*** Material for this exercise Section Begins ***
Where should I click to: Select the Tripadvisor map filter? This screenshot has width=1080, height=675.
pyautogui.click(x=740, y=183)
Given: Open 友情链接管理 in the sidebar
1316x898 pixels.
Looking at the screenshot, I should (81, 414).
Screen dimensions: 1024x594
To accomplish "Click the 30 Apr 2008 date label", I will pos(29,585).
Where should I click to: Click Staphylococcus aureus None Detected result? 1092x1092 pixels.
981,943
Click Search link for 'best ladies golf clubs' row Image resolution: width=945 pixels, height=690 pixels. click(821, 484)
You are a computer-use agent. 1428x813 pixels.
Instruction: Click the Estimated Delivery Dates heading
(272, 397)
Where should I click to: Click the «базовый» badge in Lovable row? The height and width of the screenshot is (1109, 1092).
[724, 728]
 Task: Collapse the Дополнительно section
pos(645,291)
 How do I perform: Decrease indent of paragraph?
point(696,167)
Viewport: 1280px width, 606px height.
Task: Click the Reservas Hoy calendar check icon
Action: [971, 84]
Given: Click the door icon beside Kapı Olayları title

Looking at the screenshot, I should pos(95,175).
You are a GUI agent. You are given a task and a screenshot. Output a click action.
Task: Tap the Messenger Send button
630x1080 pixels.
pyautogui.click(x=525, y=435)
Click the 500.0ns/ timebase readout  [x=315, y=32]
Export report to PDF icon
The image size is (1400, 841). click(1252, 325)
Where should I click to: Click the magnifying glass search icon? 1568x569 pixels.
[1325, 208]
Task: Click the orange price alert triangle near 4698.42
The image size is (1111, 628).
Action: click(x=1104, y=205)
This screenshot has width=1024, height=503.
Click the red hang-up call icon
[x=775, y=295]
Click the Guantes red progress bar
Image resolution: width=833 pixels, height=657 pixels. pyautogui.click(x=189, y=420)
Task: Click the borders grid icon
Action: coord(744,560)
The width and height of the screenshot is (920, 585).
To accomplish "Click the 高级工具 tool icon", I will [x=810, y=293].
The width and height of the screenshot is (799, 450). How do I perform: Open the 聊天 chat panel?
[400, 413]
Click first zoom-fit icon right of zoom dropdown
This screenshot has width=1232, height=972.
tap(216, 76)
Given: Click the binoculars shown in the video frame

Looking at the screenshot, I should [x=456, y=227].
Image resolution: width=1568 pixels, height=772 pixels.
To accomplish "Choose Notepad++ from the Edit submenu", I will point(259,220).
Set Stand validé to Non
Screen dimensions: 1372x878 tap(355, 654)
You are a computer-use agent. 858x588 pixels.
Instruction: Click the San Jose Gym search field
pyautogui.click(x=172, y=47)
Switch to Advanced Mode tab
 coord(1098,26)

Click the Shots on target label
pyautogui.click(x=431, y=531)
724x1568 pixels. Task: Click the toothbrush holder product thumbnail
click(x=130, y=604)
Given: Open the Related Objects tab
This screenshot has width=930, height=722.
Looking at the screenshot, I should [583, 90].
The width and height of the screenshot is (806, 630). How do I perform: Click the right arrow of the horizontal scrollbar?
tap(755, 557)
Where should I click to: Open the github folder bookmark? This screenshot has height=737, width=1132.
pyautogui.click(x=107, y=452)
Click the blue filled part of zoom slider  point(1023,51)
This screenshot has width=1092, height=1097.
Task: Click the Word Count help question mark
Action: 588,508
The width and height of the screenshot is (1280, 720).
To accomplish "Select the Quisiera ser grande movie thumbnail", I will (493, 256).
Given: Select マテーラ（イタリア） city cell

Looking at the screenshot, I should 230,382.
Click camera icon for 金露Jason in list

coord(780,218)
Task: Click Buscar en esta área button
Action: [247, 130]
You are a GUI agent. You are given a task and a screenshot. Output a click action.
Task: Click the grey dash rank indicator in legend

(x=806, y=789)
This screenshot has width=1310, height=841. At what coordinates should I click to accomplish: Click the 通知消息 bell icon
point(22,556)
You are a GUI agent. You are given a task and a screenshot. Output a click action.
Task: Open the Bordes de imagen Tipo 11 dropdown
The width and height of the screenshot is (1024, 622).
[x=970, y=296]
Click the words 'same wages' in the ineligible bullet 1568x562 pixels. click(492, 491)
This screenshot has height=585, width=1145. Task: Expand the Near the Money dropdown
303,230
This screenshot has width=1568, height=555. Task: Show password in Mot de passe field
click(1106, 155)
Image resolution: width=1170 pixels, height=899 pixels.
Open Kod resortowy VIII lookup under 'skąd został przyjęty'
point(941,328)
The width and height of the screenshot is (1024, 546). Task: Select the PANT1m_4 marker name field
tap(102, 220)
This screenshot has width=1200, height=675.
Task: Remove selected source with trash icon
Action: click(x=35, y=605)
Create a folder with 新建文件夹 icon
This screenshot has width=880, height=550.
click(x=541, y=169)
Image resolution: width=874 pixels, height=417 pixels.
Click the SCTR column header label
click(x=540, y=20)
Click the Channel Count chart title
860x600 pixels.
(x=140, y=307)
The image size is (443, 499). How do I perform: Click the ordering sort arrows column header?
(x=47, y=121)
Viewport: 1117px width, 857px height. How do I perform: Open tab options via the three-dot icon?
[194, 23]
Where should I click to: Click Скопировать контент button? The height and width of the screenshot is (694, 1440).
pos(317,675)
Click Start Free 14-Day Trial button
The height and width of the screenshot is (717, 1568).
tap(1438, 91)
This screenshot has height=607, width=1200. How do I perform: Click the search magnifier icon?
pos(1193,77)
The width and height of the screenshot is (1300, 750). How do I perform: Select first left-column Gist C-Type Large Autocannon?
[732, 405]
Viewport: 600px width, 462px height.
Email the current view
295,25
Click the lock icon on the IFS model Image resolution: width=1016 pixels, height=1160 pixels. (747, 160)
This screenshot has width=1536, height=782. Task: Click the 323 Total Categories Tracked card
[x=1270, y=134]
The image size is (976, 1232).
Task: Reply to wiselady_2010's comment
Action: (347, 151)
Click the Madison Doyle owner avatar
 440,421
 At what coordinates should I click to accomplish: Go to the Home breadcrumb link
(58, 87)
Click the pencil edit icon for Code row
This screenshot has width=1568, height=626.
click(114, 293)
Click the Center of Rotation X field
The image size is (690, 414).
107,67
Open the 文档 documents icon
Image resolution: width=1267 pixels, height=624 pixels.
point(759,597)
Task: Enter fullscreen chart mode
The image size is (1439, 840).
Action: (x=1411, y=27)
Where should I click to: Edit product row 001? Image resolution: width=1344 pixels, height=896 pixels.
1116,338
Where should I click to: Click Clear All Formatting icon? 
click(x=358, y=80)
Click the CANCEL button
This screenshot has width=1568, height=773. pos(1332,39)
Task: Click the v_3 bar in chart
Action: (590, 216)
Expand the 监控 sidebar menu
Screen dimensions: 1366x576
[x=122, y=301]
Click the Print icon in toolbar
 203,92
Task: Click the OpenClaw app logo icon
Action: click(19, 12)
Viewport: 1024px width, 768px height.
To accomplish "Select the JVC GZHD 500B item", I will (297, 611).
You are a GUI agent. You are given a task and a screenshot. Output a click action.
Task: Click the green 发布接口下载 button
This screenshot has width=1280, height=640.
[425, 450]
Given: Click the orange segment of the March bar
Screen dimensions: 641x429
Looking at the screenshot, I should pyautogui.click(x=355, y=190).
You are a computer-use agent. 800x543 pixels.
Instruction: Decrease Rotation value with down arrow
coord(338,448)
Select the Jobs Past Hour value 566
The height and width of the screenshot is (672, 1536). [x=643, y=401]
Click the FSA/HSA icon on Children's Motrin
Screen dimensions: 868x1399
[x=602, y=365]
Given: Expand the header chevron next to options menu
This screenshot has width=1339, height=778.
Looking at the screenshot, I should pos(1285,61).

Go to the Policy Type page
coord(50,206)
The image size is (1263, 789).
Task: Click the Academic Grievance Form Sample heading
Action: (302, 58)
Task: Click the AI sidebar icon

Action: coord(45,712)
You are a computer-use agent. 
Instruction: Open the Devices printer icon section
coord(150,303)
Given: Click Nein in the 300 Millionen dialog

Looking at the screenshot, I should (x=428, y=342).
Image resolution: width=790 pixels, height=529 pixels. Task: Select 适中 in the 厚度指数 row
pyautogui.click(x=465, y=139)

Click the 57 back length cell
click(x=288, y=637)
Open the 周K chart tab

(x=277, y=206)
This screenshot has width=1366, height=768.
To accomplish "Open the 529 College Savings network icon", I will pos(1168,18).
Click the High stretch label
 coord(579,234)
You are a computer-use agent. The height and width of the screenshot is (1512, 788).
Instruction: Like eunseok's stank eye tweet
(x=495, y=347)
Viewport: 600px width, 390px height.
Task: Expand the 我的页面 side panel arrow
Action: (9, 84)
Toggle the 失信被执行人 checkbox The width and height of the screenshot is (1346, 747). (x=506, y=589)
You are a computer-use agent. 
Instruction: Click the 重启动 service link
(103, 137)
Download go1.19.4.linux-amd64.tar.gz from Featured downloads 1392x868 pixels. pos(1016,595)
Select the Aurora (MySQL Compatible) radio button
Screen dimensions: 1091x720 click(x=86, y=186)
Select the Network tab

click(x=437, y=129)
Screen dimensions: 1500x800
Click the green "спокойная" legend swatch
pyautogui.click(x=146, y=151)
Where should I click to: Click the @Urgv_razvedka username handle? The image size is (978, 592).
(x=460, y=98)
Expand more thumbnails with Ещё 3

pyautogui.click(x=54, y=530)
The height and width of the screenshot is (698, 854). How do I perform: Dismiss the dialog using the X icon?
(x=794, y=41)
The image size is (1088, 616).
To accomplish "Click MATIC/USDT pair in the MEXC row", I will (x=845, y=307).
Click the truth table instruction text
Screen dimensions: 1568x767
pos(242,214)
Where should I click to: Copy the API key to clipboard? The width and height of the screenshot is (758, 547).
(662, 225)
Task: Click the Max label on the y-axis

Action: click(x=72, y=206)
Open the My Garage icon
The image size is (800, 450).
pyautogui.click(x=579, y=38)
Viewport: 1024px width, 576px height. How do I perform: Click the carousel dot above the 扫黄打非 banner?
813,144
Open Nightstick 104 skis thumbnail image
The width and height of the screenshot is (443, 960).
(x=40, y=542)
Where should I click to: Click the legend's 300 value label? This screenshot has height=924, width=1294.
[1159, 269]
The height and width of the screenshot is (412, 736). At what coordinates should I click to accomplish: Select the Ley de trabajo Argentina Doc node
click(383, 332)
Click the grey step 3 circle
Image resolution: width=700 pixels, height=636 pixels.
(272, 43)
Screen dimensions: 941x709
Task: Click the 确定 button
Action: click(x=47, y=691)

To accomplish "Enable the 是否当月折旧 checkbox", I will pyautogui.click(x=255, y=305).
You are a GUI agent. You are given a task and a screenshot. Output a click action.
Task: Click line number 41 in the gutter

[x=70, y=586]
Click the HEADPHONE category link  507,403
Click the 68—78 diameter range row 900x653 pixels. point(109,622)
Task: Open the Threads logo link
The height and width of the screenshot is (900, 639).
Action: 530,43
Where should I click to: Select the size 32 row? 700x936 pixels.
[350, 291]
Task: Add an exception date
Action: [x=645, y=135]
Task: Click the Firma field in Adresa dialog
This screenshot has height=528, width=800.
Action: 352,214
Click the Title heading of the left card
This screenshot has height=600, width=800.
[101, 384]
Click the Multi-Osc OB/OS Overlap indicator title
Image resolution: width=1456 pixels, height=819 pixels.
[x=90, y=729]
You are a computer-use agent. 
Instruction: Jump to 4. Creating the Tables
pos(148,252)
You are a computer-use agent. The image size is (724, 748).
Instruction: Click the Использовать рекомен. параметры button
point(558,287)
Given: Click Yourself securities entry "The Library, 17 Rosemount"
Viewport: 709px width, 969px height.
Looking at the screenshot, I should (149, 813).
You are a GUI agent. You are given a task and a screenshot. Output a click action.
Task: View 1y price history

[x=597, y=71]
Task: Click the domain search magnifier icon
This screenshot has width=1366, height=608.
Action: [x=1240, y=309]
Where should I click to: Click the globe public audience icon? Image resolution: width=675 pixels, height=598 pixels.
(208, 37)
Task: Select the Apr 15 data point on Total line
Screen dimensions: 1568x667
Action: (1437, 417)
*** Material for this exercise Section Ends ***
**Task statement**
Give the number of lines in the listing that hold the word "from", with no other words.

**Task answer**
2